他の楽しみというのは特にはなく、本を読むことだけが自分自身にとって、最なる楽しみとなっていた。


******


「あ、有馬くん。やっと起きた」


「……おはよ」


「うん。それにしても、珍しいね。有馬くんが、私よりも遅いなんてさ」


告げられたことで、ふと部屋に掛けられた時計を見ると既に9時を回っていた。


城の人たちが起き始める時間である。

そう思った丁度その時、フローラさんが部屋に入ってきた。


『アリマーさま、サワノさま。おはようございます』


『おはよ、フローラさん』


『お二方はいつもお早いですね。……ところで、お身体の方は……?』


フローラの言葉で気づき、俺はミミィとの戯れでボロボロになった身体を動かしてみた。


『……はい。大丈夫です。すっかり良くなりました』


『良かったです。私の国の薬、ちゃんと効いてくれたみたいで』


まあ大きさ的に違うけど、多分同じ人間だろうから、そこらへんは大丈夫だったのだろう。


『あと、お見舞い品としてこれを渡せと命じられました』


そういうとフローラは、綺麗に賽の目切りにされたリンゴ……のような果実を机に置いた。

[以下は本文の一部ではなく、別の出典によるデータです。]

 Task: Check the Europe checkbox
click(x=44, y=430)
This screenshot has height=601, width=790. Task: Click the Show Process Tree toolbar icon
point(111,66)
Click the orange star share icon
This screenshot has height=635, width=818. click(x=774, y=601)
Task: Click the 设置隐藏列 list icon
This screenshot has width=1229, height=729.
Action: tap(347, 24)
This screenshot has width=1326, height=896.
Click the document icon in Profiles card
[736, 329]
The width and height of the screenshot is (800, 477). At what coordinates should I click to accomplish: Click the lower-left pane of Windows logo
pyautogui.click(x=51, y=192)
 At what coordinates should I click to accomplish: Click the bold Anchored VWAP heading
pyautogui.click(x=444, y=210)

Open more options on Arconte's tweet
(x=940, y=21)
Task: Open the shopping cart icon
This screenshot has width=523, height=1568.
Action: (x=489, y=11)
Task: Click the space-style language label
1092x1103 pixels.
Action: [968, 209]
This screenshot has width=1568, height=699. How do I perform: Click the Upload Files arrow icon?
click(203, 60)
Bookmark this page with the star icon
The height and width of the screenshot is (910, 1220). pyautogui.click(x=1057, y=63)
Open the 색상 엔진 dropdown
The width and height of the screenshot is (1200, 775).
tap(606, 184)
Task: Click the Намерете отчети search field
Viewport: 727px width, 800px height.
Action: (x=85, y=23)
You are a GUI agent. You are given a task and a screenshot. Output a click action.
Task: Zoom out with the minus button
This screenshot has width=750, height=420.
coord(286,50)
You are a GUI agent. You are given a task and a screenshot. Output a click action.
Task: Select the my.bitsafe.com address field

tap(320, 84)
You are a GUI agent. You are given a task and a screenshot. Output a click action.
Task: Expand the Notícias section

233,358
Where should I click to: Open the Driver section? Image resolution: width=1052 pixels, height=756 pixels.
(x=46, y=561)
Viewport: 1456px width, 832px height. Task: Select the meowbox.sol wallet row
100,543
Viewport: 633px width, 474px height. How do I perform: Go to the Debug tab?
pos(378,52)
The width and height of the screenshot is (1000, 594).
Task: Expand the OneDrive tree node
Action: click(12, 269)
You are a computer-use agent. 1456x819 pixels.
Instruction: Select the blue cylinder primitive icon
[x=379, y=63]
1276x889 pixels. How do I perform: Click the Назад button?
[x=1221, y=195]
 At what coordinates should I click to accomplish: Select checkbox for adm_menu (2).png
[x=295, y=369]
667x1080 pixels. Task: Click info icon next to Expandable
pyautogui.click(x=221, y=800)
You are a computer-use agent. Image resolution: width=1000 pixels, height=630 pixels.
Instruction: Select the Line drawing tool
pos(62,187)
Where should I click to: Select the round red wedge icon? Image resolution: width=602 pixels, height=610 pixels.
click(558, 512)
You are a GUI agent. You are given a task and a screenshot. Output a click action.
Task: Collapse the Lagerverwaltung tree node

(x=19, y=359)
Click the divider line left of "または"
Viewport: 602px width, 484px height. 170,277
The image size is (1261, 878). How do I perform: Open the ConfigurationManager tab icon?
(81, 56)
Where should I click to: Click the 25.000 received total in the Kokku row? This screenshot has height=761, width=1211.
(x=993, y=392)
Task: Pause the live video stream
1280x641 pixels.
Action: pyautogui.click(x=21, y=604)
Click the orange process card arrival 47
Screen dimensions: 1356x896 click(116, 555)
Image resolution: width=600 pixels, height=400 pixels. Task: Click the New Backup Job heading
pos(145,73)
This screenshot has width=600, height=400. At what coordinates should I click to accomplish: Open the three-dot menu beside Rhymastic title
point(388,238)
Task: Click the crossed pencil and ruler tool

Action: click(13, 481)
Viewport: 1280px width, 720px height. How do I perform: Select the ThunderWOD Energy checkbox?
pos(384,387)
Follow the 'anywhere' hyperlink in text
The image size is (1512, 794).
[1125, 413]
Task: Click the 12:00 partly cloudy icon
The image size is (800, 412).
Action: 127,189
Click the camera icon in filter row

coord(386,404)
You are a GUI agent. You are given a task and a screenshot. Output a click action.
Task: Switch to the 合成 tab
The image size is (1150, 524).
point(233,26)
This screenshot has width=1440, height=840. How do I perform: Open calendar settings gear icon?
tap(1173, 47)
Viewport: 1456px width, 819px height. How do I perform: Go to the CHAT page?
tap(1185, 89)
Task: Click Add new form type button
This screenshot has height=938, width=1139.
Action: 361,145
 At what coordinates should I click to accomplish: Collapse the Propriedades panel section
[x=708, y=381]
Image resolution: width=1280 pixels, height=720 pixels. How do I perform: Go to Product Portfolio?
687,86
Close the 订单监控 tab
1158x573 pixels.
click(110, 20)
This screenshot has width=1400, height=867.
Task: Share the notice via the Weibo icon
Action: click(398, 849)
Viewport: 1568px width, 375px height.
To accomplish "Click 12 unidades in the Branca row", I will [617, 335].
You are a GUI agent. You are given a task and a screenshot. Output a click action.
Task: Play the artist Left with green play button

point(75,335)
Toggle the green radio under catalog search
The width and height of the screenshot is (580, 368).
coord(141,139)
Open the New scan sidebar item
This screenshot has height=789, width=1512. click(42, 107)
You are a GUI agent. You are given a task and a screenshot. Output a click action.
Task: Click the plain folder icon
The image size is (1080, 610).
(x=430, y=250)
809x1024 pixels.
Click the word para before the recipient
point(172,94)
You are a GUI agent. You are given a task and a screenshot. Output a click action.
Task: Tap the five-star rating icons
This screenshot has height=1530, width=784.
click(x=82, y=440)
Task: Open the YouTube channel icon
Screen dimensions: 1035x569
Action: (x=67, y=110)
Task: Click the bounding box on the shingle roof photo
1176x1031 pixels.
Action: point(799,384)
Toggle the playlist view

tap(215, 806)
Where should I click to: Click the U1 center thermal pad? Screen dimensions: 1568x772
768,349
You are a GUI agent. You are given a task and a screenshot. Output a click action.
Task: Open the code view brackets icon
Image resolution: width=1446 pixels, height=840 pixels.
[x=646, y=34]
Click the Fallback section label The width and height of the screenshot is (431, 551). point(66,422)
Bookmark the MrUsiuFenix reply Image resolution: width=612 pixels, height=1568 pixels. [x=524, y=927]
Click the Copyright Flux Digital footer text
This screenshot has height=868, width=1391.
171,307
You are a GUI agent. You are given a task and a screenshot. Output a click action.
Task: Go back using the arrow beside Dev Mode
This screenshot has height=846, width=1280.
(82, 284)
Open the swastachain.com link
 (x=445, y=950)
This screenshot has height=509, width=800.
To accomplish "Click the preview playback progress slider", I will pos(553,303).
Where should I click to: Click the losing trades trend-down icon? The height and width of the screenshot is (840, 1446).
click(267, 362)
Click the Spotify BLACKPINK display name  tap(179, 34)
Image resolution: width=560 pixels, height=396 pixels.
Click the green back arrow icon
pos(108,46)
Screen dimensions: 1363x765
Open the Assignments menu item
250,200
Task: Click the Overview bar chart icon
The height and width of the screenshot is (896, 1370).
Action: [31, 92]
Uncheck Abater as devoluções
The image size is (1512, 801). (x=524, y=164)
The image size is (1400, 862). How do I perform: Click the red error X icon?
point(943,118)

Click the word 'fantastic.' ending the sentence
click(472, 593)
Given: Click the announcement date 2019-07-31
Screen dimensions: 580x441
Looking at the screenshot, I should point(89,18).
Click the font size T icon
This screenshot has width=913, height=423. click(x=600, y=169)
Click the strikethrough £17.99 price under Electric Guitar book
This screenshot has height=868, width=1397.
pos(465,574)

もちろんそれでも俺たちにとっては、普通のリンゴの大きさになったようなものだが、身の丈ほどあるリンゴを虫のように食べるよりは充分に良いだろう。


『……ところで誰から?』


『王女陛下からです』


「ええっ!?」


声を上げたのは沢野さんだった。


『ああ見えても、王女陛下は心配しておられましたからね。それにあの方は無駄に器用でいらっしゃいますから』


俺はこの前の夕食を思い出した。


『王女陛下、おっしゃっていました。「遠くの方から、この様な身の丈が違うような場所へ放浪することになり苦しい思いをしているのだろう。王女としては、なるべくしんどい思いはさせたくない」と』


信じられない言葉の羅列に、俺と沢野さんは硬直した。


『……そんな意外ですか?』


『いや……あまり良くしてもらったことなかったし』


そういうとフローラはくすりと笑った。


『王女陛下は相手に尽くして、見返りを求むようなことは好みませんからね』


それはそれで王女として成り立つのは難しいと思うけど……。

まあ、そこは幼い彼女なりの方針なのだろう。


そんなことを思っていると、突然フローラとは別のメイドが部屋に入ってきた。


『失礼します、アリマーさま』


『何事ですか?』


フローラはメイドに尋ねると、気を引き締めたように眉を吊り上げた。

やはりフローラは城内でも上位の存在らしい。


『そのですね……王女陛下の命令で、アリマー様とサワノ様に専属のメイドを付けることになりまして……では入ってください』


『は、はいっ!』


聞き覚えのある声が上がると、久々におぼつかない足取りの彼女の姿を見た。


『え、えっとその……お二人のお世話をさせていただくムダルリッチです! こ、今後ともご贔屓にっ!』


以前と変わらない彼女の姿。


あえて言うならば、庶民服でなくメイド服というのが新鮮に見えることくらいだろうか。


******


『ではムダルリッチ。あとはお二方をお任せいたします』


『は、はいっ!』


そう言ってフローラとメイドが部屋を出た途端、ムダルリッチはへなへなと緊張を解いた。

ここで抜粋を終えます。